È un turismo in parte costruito su una storia favolosa, e che non è un caso unico. L’Italia è una penisola di ricchezze mai trovate: conquistatori che si dovevano alleggerire, monili sepolti per salvarli dai nemici, terremoti che hanno inghiottito nella terra lingotti e pietre preziose.

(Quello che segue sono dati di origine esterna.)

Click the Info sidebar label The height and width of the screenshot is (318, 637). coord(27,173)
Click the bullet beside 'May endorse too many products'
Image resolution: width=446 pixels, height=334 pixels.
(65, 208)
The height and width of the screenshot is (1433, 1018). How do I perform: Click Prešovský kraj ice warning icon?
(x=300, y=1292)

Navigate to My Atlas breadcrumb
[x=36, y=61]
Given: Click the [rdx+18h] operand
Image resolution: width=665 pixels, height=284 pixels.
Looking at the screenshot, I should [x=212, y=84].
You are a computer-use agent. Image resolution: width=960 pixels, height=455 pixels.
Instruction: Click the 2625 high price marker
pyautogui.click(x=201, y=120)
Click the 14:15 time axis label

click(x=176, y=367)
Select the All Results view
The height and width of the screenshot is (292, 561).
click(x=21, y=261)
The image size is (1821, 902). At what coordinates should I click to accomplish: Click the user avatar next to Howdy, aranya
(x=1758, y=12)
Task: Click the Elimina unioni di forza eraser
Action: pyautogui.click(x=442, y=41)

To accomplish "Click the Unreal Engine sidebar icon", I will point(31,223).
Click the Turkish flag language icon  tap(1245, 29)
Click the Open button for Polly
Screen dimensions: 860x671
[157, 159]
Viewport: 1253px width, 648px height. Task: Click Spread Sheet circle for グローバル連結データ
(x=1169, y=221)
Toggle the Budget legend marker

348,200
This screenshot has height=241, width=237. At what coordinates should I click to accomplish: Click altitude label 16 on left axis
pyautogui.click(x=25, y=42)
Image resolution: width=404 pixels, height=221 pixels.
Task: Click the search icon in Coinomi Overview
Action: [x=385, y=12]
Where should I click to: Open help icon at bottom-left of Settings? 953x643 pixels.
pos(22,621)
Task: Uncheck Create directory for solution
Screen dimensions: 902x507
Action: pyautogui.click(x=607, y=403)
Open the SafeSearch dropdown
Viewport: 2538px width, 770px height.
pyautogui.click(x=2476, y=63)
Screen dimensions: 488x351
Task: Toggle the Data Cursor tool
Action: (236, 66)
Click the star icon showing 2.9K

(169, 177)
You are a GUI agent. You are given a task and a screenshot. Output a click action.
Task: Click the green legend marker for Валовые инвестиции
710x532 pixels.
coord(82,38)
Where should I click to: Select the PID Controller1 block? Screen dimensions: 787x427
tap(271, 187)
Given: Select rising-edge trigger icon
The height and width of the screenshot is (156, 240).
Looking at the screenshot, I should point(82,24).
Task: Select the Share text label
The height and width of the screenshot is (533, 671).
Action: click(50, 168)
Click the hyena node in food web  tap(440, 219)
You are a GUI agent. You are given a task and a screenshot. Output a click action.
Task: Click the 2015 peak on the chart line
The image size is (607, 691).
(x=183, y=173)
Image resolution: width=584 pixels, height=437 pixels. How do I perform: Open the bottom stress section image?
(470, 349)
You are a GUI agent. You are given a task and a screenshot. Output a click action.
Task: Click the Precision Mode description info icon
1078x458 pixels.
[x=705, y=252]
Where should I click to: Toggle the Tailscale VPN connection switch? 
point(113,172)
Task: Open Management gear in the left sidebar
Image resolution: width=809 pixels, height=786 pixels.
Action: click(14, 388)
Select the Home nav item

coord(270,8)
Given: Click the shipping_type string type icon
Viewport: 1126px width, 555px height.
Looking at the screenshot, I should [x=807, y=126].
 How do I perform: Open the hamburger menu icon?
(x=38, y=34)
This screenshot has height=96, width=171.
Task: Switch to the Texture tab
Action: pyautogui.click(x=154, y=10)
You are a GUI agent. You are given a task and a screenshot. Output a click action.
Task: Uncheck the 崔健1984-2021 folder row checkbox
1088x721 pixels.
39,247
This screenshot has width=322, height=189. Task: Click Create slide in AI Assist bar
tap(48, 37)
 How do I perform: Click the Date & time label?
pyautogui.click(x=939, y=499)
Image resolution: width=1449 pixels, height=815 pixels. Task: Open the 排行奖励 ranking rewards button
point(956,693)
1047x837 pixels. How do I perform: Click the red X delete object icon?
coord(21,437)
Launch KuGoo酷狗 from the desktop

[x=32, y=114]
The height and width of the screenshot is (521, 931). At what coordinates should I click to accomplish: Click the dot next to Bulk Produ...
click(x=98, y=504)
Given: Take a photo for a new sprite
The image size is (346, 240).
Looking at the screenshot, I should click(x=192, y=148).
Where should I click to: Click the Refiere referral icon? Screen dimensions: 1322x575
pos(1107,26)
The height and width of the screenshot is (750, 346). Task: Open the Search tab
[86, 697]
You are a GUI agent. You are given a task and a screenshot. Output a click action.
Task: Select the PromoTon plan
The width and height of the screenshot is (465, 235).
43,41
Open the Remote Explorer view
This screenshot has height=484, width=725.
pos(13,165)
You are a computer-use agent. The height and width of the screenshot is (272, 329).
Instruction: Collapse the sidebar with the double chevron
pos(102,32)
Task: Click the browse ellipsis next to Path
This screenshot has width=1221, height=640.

La linea di questa mappa è quella serpentiforme di una terra dove spesso era saggio ritirarsi nell’interno per mettere al riparo i bottini. E l’uomo immagine della storia d’Italia attraverso i tesori nascosti è proprio Alarico. I lavori di ricerca sono ora fermi in attesa di nuova autorizzazione. Ma in città si sussurra che una buona notizia potrebbe essere l’arrivo al ministero della Cultura di Dario Franceschini che in un’altra vita governo Renzi – aveva manifestato un certo interesse per la questione del barbaro scomparso. La «questione» sarebbe, oltre alla tomba, al bellezza di 25 tonnellate d’oro e 150 tonnellate d’argento che il re dei Goti avrebbe portato via durante il sacco di Roma del 410. In assenza della Historia Gothorum di Cassiodoro di Squillace, andata perduta, la testimonianza rimasta è quella dello storico Giordane, che un secolo dopo riassunse la colossale opera del predecessore nel De origine actibusque Getarum, in questo testo il cronista bizantino narra anche la morte di Alarico: diretto a sud dopo il Sacco, il re smise di vivere forse per malaria proprio a Cosenza e sarebbe stato sepolto vicino alla confluenza dei fiumi Crati e Busento in compagnia di una cospicua parte del tesoro sottratto a Roma.
I SEGRETI DEL FIUME
I Goti avrebbero impegnato centinaia di schiavi nell’opera di deviazione del corso del Busento. Il fiume sarebbe stato fatto successivamente tornare nel suo alveo con un secondo intervento, e gli schiavi sarebbero stati uccisi perché non divulgassero il segreto. Alarico e l’oro di Roma sarebbero quindi nascosti nel letto del fiume. Nel gruzzolo ci sarebbe anche la Menorah, il candelabro ebraico a sette braccia interamente d’oro. Molti fra i turisti sono tedeschi perché fin da piccoli studiano la ballata Das Grab im Busento (tradotta in Italia da Giosuè Carducci) che narra vita, tesoro e misteri del visigoto caduto in Calabria. La fine di Alarico è insomma un mito internazionale.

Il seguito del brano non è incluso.